LIGHT is a newly recognized cytokine with inflammatory actions encoded by the TNFSF14 gene. LIGHT, like many cytokines, appears to be involved in the dysregulated immune response, or “cytokine storm”. Secreted by neutrophils, macrophages and other inflammatory cells during an immune system response to infection,
LIGHT has been shown to play a key role in viral pneumonia. Compared to other cytokines, LIGHT is unique as it has a dual mechanism of action; exerting its effects by activating both T Cells and B Cells as well as upregulating other inflammatory cytokines.
It plays an important role in regulating immune responses in the lung, gut and skin and is “upstream” (or proximal) in the inflammatory cascade to many well recognized cytokines like IL-1, IL-6, IL-10, IL-13, TNF and GM-CSF. It has also been implicated in promoting scar (fibrosis) formation in the lung after infection.
CERC-002 is an anti-LIGHT (Lymphotoxin-like, exhibits Inducible expression, and competes with HSV Glycoprotein D for HVEM, a receptor expressed by T lymphocytes (part of the Tumor Necrosis Super Family 14)), fully human, monoclonal antibody being developed as a treatment for Pediatric Crohn’s Disease.

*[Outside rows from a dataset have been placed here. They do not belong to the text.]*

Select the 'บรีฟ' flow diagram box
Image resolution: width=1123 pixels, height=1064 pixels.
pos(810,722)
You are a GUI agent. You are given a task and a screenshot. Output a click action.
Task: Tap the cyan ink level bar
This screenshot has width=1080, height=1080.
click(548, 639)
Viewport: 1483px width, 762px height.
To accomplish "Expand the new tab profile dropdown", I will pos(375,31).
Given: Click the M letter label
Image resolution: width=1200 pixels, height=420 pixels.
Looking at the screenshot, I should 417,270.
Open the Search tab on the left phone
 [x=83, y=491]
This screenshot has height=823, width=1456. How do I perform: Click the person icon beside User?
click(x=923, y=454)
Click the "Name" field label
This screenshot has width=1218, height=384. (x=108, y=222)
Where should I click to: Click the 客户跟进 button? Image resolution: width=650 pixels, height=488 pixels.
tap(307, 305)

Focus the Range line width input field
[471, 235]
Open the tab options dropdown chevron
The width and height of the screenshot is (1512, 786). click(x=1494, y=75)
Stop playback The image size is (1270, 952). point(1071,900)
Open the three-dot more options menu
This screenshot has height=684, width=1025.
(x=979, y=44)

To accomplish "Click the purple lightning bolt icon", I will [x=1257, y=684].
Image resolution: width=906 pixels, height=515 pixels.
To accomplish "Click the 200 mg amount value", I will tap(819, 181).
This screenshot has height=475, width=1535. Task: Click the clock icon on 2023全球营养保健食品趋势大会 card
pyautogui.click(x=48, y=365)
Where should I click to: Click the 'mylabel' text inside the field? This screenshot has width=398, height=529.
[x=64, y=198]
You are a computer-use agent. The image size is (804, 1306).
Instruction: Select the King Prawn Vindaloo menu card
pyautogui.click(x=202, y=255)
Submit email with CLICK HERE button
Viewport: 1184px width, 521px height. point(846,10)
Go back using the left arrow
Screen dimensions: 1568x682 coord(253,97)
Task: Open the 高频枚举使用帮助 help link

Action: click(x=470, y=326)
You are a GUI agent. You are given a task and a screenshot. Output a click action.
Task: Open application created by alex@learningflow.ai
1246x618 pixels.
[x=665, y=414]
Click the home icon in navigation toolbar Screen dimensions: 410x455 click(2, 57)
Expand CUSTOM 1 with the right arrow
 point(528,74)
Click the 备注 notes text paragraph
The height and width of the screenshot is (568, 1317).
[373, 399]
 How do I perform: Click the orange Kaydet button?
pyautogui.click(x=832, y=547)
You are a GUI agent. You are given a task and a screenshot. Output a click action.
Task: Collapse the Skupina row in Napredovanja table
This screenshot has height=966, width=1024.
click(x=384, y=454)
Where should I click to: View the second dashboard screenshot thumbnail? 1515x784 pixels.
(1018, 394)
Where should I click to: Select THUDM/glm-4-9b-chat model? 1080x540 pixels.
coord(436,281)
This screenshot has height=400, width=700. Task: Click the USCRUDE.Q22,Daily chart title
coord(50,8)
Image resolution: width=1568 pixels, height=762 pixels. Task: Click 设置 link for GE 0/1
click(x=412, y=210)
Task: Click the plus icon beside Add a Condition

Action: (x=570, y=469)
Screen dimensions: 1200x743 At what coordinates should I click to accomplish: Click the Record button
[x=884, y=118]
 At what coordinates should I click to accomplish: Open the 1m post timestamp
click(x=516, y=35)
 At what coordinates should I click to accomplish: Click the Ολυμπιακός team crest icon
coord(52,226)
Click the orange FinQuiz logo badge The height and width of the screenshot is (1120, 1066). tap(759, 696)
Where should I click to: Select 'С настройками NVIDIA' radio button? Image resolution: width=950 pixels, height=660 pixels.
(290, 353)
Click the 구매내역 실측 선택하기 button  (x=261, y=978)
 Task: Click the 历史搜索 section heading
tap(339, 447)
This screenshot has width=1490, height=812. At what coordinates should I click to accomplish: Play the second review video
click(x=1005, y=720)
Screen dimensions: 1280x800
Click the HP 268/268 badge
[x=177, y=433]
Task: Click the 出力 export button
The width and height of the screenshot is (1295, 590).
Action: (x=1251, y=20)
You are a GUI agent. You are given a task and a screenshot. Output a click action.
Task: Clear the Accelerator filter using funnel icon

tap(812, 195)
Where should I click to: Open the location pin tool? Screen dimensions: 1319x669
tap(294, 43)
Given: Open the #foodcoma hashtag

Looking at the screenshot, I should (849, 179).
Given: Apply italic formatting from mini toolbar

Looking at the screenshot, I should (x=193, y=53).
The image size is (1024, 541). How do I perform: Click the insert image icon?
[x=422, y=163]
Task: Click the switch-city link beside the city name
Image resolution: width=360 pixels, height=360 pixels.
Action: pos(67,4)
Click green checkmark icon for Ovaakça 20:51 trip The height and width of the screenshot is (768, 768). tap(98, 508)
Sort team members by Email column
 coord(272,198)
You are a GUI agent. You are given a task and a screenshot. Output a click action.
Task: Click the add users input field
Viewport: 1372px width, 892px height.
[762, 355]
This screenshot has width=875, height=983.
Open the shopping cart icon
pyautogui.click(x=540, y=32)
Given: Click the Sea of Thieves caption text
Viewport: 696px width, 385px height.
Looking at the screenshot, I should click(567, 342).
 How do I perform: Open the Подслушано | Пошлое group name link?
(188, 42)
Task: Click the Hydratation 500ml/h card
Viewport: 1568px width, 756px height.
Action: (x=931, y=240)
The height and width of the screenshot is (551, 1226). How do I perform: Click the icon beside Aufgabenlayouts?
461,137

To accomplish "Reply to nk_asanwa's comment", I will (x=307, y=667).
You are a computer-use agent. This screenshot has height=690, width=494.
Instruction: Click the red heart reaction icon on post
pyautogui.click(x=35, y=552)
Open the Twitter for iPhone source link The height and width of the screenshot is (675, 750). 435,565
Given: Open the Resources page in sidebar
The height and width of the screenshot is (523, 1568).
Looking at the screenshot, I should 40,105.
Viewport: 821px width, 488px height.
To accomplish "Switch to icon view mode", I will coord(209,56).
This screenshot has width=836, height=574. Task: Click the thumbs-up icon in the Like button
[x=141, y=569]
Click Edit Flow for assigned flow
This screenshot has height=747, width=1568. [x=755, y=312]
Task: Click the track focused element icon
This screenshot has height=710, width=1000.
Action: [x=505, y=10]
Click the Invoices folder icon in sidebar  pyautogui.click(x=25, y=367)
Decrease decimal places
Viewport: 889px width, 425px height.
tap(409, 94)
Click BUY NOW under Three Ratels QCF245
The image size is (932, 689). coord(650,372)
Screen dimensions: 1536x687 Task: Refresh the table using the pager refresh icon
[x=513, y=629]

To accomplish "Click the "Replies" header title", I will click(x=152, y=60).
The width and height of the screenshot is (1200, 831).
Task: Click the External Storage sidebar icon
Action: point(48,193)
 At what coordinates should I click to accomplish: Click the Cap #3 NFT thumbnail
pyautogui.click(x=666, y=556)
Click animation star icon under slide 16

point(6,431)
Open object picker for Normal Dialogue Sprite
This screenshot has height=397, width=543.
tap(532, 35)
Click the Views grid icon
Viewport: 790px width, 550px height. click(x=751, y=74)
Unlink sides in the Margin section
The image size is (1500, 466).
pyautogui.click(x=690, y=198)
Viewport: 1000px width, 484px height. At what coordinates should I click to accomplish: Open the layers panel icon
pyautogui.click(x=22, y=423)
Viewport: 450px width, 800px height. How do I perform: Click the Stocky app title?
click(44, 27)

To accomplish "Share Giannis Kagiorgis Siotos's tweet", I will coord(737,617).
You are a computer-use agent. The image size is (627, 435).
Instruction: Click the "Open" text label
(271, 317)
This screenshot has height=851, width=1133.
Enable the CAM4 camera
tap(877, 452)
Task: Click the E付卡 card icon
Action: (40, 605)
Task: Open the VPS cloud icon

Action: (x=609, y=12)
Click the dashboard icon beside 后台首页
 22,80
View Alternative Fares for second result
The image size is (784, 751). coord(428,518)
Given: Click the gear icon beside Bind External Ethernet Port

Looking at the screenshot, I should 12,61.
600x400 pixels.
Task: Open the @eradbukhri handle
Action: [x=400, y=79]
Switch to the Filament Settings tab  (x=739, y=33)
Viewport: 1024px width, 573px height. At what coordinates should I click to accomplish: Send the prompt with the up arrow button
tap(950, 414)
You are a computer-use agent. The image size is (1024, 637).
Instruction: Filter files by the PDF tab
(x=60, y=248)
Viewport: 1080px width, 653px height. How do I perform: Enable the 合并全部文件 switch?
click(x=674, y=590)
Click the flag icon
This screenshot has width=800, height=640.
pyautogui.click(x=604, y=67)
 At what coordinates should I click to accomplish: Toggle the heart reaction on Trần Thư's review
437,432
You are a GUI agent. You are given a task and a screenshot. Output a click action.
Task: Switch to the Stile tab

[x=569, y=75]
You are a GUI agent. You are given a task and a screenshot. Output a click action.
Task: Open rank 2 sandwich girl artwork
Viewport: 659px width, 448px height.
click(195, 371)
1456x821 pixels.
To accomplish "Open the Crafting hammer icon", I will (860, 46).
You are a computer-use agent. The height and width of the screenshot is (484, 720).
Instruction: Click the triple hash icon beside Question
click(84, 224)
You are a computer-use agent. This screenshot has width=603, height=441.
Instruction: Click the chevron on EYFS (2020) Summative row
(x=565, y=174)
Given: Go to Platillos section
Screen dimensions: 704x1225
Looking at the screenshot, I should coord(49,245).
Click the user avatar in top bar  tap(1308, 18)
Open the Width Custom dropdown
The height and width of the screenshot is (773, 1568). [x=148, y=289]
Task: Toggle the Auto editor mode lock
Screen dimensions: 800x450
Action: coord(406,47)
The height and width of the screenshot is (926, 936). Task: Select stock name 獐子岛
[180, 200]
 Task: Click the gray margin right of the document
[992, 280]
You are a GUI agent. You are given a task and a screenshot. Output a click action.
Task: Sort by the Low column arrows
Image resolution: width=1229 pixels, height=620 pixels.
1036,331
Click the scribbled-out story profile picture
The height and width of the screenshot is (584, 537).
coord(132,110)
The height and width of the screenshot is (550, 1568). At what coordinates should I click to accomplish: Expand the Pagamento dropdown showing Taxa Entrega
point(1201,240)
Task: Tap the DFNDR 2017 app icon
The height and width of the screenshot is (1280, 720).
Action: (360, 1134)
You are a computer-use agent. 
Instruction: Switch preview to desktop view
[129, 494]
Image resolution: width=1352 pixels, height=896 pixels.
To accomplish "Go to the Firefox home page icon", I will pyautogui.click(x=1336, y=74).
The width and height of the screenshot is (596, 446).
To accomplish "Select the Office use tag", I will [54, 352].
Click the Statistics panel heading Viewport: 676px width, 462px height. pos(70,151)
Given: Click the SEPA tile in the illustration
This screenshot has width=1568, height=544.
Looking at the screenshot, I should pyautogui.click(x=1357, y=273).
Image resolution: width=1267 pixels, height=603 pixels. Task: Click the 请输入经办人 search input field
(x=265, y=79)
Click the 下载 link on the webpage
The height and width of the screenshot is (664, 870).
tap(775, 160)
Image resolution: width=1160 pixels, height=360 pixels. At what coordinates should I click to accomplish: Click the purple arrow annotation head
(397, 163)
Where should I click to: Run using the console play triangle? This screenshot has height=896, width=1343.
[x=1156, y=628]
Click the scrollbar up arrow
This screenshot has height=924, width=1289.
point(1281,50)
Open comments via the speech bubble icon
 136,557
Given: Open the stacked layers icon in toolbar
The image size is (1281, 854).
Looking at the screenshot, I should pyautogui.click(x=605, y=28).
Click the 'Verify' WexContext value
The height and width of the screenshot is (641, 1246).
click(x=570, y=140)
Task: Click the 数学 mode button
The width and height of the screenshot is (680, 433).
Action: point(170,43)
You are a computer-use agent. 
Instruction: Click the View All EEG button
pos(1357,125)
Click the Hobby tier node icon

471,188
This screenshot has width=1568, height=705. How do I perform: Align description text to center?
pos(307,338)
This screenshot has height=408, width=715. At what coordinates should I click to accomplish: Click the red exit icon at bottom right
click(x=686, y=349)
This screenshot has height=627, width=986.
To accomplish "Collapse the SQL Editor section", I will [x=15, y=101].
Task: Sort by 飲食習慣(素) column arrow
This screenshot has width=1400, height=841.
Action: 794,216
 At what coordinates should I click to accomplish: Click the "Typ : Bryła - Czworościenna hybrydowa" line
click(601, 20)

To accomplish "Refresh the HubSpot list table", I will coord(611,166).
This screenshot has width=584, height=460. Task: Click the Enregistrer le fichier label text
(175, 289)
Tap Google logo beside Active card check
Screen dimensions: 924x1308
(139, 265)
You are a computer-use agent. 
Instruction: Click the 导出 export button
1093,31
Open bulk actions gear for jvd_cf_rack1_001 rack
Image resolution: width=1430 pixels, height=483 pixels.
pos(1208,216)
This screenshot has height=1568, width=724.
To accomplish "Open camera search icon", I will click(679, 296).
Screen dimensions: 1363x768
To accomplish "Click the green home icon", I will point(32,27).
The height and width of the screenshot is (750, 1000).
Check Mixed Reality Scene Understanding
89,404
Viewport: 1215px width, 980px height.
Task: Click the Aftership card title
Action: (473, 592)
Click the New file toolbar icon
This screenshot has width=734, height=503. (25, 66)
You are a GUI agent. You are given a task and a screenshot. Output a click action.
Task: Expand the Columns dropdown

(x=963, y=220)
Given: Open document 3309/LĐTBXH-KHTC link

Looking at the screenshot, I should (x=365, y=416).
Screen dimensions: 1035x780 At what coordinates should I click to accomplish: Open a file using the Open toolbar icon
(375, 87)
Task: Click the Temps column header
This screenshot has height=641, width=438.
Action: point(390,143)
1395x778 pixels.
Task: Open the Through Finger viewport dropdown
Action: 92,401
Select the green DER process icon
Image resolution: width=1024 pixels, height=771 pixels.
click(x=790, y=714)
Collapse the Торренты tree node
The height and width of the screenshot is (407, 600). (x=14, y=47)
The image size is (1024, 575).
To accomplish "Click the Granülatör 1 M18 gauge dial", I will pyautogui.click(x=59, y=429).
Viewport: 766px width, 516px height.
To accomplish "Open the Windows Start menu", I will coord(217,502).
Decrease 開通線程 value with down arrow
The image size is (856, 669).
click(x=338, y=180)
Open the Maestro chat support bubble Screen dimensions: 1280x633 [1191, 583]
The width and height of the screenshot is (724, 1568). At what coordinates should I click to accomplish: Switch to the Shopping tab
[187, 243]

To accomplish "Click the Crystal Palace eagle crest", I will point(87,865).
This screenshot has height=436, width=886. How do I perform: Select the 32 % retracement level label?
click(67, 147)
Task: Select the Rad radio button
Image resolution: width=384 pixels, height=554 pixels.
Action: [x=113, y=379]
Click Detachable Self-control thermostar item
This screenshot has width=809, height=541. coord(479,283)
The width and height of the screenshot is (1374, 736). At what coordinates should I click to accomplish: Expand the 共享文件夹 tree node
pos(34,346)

CERC-002 is currently enrolling patients in a Phase Ib Escalating Dose, Open-Label, Signal-Finding Study to Evaluate the Safety, Tolerability, and Short-Term Efficacy of the Anti-Light Monoclonal Antibody CERC-002 in Adults With Moderate to Severe Active Crohn's Disease Who Previously Failed Treatment With an Anti-TNFα Agent, With and Without Loss of Function Mutations in Decoy Receptor 3 (Anti-LIGHT in Anti-TNFα-Resistant Crohn's Disease [TRaCk LIGHT]). This is a precursor trial before going into Pediatric patients.